Toutes ces manœuvres ne donnent à Vorster que du temps. S'il ne parvient pas à mater la révolte des Africains et par la même occasion, convaincre l'impérialisme des avantages de l'apartheid, son régime ne survivra pas.

La nécessaire continuation de la lutte

Et c'est bien pourquoi la lutte actuelle en Afrique du Sud a un enjeu, et un enjeu de taille.

Cet enjeu n'est pas le socialisme. Sans doute la fraction africaine de la classe ouvrière - la fraction de loin la plus exploitée, la plus opprimée - participe largement aux luttes en cours. Sans doute tout élargissement de la lutte renforce inévitablement cette participation, au point de faire des travailleurs la force essentielle de la révolte. Sans aucun doute les travailleurs sont parmi les premiers concernés par les revendications mises en avant par la révolte : la fin de l'apartheid, la fin de la dictature policière qui le protège, une société non-raciale et démocratique - ce sont leurs revendications. Sans aucun doute enfin, même si la fraction blanche de la classe ouvrière a été profondément corrompue, si, de ce fait, une division grave sépare et oppose une minorité de la classe ouvrière à sa majorité, celle-ci est de loin la plus forte de toute l'Afrique, et elle porte une large part des espoirs de tout le prolétariat du continent.

Mais pour vaincre sur une base de classe, il faut une politique de classe, il faut un parti révolutionnaire. Pour que les travailleurs cessent d'être prisonniers d'une politique nationaliste, d'organisations nationalistes, il faut qu'un tel parti surgisse.

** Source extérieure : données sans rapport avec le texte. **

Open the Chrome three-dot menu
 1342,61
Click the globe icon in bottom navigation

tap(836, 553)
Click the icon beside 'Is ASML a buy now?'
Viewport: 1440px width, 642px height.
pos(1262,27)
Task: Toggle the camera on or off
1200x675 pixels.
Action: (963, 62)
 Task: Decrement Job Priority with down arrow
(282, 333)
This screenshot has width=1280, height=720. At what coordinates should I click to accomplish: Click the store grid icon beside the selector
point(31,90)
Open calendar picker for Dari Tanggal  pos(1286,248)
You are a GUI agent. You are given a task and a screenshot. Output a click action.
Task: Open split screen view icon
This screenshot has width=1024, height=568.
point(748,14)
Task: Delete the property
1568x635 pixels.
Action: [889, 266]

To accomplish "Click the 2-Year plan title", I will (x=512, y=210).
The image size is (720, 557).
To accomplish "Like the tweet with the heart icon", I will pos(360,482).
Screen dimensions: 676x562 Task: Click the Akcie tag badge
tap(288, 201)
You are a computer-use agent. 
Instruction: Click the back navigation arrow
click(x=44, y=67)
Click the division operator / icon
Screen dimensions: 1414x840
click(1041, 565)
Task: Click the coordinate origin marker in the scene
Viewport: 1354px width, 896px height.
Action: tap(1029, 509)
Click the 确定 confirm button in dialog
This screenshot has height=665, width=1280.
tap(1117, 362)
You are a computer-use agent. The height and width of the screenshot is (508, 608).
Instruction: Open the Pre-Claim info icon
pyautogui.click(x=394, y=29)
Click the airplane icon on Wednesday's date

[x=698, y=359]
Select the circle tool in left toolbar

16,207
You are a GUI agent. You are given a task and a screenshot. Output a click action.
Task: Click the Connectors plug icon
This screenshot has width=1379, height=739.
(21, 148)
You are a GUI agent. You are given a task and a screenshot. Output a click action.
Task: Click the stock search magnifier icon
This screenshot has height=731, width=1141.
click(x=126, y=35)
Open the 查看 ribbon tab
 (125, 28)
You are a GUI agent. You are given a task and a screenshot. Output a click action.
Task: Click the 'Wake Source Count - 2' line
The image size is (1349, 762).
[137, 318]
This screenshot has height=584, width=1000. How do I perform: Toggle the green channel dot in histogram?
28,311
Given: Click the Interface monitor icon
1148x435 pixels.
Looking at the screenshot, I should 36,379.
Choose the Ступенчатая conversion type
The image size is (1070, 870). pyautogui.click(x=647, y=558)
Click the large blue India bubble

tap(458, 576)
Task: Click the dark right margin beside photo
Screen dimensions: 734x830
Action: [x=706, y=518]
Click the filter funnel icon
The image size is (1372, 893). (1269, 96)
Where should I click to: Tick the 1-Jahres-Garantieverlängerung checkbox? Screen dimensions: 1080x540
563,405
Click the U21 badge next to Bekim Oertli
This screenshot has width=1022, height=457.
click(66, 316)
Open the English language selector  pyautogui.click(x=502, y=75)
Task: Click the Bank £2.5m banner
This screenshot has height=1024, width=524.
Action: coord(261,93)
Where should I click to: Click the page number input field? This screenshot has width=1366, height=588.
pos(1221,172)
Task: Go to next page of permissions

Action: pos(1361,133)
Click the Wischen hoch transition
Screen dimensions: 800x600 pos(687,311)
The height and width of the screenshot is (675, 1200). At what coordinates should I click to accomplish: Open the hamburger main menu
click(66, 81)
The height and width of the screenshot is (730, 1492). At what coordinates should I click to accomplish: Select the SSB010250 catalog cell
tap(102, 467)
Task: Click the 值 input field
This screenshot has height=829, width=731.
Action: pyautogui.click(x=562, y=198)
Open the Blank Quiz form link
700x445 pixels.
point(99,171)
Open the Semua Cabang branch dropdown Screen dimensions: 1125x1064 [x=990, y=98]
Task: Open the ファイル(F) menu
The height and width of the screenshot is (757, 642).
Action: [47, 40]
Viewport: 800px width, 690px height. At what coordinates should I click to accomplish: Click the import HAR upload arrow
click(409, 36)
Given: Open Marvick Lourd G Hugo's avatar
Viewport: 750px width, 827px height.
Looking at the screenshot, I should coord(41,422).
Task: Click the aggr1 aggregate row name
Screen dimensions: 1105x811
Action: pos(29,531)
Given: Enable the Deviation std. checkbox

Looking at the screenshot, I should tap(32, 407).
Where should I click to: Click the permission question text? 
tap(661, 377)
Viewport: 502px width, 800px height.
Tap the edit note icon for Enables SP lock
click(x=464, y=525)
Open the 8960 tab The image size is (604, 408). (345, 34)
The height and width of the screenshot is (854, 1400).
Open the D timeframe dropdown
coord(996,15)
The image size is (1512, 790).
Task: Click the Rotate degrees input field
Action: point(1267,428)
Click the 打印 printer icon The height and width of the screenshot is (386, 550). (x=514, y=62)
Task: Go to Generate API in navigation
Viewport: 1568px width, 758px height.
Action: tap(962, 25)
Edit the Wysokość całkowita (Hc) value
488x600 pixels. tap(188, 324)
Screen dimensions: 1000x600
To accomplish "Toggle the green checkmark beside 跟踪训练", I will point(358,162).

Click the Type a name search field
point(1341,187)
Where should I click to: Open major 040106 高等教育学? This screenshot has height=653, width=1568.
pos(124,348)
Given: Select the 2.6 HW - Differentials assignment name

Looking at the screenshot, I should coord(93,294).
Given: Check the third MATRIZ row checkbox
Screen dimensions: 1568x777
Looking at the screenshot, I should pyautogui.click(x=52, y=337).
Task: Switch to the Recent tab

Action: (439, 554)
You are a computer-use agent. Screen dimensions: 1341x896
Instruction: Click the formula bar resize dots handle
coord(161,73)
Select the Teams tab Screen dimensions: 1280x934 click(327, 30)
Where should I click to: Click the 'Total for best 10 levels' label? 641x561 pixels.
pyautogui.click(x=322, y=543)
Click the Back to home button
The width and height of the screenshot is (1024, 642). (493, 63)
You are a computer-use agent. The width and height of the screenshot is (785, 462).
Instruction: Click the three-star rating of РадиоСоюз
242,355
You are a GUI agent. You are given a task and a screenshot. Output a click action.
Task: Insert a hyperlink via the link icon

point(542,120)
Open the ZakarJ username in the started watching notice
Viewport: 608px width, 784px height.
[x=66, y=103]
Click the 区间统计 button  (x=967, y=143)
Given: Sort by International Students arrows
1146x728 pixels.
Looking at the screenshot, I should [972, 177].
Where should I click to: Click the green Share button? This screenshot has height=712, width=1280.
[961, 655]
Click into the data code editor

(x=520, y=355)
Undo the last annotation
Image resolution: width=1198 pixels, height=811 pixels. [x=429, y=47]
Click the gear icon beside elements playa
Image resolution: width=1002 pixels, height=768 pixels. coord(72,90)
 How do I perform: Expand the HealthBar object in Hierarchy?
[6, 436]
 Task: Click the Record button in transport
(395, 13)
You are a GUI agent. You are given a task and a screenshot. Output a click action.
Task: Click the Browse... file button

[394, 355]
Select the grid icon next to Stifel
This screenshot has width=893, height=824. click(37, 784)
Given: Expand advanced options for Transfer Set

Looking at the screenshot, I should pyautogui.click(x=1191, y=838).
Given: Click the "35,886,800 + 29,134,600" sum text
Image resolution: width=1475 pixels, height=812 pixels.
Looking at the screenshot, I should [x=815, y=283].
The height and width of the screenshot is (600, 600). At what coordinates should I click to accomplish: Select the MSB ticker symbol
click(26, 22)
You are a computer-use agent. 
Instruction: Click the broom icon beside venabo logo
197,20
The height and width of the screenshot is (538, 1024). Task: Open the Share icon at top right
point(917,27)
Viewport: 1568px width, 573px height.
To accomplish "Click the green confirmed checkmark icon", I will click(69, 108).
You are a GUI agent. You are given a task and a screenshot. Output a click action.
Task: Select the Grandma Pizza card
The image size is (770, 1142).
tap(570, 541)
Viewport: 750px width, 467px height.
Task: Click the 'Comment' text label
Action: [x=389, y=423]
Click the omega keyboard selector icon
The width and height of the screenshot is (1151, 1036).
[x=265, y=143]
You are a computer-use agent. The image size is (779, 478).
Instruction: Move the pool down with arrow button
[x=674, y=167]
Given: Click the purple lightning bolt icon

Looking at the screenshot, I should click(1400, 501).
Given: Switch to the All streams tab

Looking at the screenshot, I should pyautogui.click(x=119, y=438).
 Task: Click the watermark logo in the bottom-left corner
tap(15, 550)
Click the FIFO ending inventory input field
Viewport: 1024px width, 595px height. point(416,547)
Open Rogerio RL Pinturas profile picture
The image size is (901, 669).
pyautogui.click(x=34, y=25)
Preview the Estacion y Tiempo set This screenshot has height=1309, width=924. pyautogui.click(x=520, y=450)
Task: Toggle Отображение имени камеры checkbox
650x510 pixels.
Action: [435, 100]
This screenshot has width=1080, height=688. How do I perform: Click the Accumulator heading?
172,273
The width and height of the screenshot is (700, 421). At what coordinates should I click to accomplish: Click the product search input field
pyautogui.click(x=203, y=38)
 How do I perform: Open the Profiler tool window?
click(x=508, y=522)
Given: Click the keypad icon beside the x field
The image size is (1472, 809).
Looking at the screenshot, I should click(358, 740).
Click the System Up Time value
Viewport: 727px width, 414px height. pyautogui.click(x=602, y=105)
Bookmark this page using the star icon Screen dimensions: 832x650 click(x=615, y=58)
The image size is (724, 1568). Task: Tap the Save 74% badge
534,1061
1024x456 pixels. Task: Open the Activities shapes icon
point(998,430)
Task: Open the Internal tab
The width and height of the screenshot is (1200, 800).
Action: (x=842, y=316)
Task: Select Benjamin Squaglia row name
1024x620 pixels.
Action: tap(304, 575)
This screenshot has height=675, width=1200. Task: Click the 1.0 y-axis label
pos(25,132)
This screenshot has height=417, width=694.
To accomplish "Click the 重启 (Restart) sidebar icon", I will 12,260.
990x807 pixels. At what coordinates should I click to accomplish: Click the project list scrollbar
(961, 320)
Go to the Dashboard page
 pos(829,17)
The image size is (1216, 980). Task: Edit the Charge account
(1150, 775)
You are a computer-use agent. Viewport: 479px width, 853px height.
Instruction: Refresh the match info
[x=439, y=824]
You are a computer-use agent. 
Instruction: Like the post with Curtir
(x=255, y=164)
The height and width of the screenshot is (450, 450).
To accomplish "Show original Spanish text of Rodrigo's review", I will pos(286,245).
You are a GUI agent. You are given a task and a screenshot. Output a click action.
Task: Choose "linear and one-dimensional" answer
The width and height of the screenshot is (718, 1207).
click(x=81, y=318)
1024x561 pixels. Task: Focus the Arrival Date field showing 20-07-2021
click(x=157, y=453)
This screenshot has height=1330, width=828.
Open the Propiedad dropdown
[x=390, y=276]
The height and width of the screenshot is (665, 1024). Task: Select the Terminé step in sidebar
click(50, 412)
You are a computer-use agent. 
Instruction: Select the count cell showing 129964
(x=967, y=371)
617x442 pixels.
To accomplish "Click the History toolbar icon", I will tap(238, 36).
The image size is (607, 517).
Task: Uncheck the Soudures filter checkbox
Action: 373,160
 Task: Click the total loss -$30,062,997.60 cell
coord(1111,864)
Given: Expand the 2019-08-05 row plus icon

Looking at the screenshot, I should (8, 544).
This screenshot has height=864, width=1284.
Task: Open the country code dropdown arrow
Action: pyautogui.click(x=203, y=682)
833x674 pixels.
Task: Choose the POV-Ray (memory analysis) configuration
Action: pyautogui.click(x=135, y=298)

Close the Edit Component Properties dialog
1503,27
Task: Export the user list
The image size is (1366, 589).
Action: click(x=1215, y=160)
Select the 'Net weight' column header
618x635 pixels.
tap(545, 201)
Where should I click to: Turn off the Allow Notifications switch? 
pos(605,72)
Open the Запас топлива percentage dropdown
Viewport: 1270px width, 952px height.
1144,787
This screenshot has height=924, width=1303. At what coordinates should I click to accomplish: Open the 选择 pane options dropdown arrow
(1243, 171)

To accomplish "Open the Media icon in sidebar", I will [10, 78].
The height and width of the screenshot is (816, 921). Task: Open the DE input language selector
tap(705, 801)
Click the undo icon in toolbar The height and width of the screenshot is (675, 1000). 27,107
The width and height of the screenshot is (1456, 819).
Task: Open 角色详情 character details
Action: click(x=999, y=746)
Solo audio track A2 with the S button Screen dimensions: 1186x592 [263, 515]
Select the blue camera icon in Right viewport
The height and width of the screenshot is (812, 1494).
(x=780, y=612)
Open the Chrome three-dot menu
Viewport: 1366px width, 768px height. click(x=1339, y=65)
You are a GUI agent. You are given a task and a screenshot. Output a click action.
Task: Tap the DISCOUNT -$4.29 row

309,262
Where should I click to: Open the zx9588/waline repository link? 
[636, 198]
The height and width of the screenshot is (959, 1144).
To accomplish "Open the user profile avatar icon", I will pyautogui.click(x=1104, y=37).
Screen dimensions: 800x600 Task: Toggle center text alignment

La lutte actuelle des opprimés noirs d'Afrique du Sud ne débouchera pas automatiquement sur le renversement du régime d'exploitation, et au pouvoir des classes laborieuses. Mais elle peut déboucher sur la chute du régime de l'apartheid, et elle seule peut y déboucher. Seule la lutte pourra faire sauter directement l'apartheid, ou convaincre le principal soutien actuel de l'apartheid, l'impérialisme américain, qu'il lui est préférable d'abandonner ses protégés.

Ce n'est pas la sarabande de Kissinger, le grouillement des politiciens blancs et noirs qui font l'histoire, c'est la lutte des opprimés anonymes.